PROMPT>
Arrange the rows below as a JSON list of strings with one string per line, skipping blank lines and leaving out the pictures.

EXERCISE INPUTS>
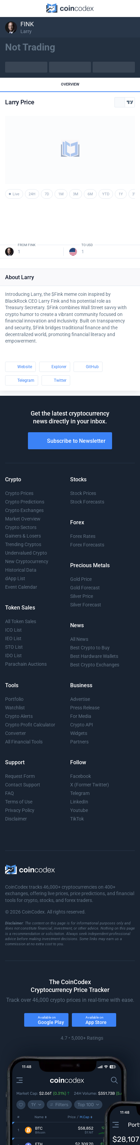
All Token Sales (20, 621)
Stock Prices (83, 493)
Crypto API (81, 724)
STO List (14, 647)
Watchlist (15, 707)
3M (75, 194)
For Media (80, 716)
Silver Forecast (85, 604)
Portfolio (14, 699)
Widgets (78, 733)
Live (16, 194)
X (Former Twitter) (89, 784)
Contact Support (22, 784)
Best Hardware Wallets (94, 656)
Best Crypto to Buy (90, 647)
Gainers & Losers (23, 535)
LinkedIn (79, 801)
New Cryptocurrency (26, 561)
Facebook (80, 776)
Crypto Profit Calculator (30, 724)
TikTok (77, 818)
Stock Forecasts (87, 501)
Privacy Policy (19, 810)
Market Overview (23, 518)
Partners (79, 741)
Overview (70, 84)
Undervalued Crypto (26, 553)
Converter (15, 733)
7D (47, 194)
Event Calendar (21, 587)
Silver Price (81, 596)
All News (79, 639)
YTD (105, 194)
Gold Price (81, 579)
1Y (121, 194)
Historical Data (20, 570)
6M (90, 194)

RESPONSE TO THIS EXERCISE>
[
  "All Token Sales (20, 621)",
  "Stock Prices (83, 493)",
  "Crypto API (81, 724)",
  "STO List (14, 647)",
  "Watchlist (15, 707)",
  "3M (75, 194)",
  "For Media (80, 716)",
  "Silver Forecast (85, 604)",
  "Portfolio (14, 699)",
  "Widgets (78, 733)",
  "Live (16, 194)",
  "X (Former Twitter) (89, 784)",
  "Contact Support (22, 784)",
  "Best Hardware Wallets (94, 656)",
  "Best Crypto to Buy (90, 647)",
  "Gainers & Losers (23, 535)",
  "LinkedIn (79, 801)",
  "New Cryptocurrency (26, 561)",
  "Facebook (80, 776)",
  "Crypto Profit Calculator (30, 724)",
  "TikTok (77, 818)",
  "Stock Forecasts (87, 501)",
  "Privacy Policy (19, 810)",
  "Market Overview (23, 518)",
  "Partners (79, 741)",
  "Overview (70, 84)",
  "Undervalued Crypto (26, 553)",
  "Converter (15, 733)",
  "7D (47, 194)",
  "Event Calendar (21, 587)",
  "Silver Price (81, 596)",
  "All News (79, 639)",
  "YTD (105, 194)",
  "Gold Price (81, 579)",
  "1Y (121, 194)",
  "Historical Data (20, 570)",
  "6M (90, 194)"
]